Beyond the Board’s administrative process, an employer hit by a jurisdictional strike has a private right to sue the union directly in federal court. Section 303 of the Labor Management Relations Act, codified at 29 U.S.C. § 187, allows anyone injured in their business or property by a violation of Section 8(b)(4) to recover damages and the cost of the suit.7Office of the Law Revision Counsel. 29 USC 187 – Unlawful Activities
Recoverable damages are limited to actual business losses caused by the illegal activity: lost profits, wasted overhead, penalties for missed delivery deadlines, and similar out-of-pocket harm. The Supreme Court has held that attorney’s fees incurred during NLRB proceedings are not a proper element of Section 303 damages, because Congress did not intend to create an exception to the general American rule that each side pays its own legal costs.8Justia. Summit Valley Industries Inc. v. Carpenters An employer can file a Section 303 lawsuit regardless of whether the Board has already resolved the unfair labor practice charge, making it an independent enforcement path.
Not every union action that looks like a jurisdictional strike actually is one. Courts recognize a “work preservation” defense that protects union activity aimed at keeping work that already belongs to its members, as opposed to grabbing work assigned to someone else. The distinction matters because the NLRA targets secondary pressure, not a union’s legitimate effort to enforce its own collective bargaining agreement.

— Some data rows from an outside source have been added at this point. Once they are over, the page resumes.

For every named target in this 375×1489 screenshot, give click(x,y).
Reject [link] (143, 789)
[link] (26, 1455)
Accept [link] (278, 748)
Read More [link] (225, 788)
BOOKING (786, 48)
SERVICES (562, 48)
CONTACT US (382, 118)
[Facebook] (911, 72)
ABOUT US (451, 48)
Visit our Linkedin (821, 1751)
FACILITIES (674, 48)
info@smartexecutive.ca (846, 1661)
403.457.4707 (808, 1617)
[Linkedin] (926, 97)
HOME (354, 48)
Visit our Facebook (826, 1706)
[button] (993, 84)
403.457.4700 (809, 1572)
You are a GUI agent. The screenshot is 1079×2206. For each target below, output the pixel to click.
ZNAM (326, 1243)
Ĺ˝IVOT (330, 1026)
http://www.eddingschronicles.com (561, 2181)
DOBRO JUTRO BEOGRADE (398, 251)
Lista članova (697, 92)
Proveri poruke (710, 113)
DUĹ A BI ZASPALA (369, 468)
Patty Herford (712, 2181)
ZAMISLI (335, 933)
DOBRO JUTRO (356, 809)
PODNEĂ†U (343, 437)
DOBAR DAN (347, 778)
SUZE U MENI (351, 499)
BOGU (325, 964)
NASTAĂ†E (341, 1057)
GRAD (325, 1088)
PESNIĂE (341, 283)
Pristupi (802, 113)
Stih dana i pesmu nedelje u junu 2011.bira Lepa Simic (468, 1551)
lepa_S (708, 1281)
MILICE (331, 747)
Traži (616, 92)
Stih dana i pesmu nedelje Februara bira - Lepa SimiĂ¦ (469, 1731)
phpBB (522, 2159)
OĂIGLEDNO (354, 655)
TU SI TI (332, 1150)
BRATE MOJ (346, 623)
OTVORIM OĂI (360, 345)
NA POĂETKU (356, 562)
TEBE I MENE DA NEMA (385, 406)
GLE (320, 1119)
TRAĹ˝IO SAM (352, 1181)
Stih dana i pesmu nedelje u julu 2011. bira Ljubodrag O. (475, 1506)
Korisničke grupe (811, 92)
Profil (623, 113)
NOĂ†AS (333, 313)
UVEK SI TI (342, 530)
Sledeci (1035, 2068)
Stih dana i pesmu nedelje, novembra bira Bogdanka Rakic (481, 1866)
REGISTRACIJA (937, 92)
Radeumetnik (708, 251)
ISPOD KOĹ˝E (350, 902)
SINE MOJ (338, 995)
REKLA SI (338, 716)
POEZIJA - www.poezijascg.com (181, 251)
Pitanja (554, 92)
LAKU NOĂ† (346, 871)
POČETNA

For a jurisdictional dispute to exist under Section 8(b)(4)(D), there must be competing claims to the same work. If only one union claims the task and is simply trying to prevent the employer from outsourcing or reassigning it, the Board’s jurisdictional dispute framework doesn’t apply.5National Labor Relations Board. Jurisdictional Disputes (Section 8(b)(4)(D) and 10(k)) Federal appellate courts have held that a valid work-preservation objective provides a complete defense against both 8(b)(4)(D) charges and 10(k) proceedings, because the union’s activity is “primary” rather than an attempt to drag the employer into someone else’s fight.9United States Court of Appeals for the Ninth Circuit. International Longshore and Warehouse Union v. NLRB
The practical effect is significant. A union pursuing a grievance under its contract to reclaim work it historically performed may be on solid legal ground even if the employer has already been told by the Board to assign that work elsewhere. The line between preserving your own work and trying to take someone else’s is where most of the litigation in this area plays out, and the answer often depends on the specific facts: who performed the work first, what the contract says, and whether a genuinely rival claim exists.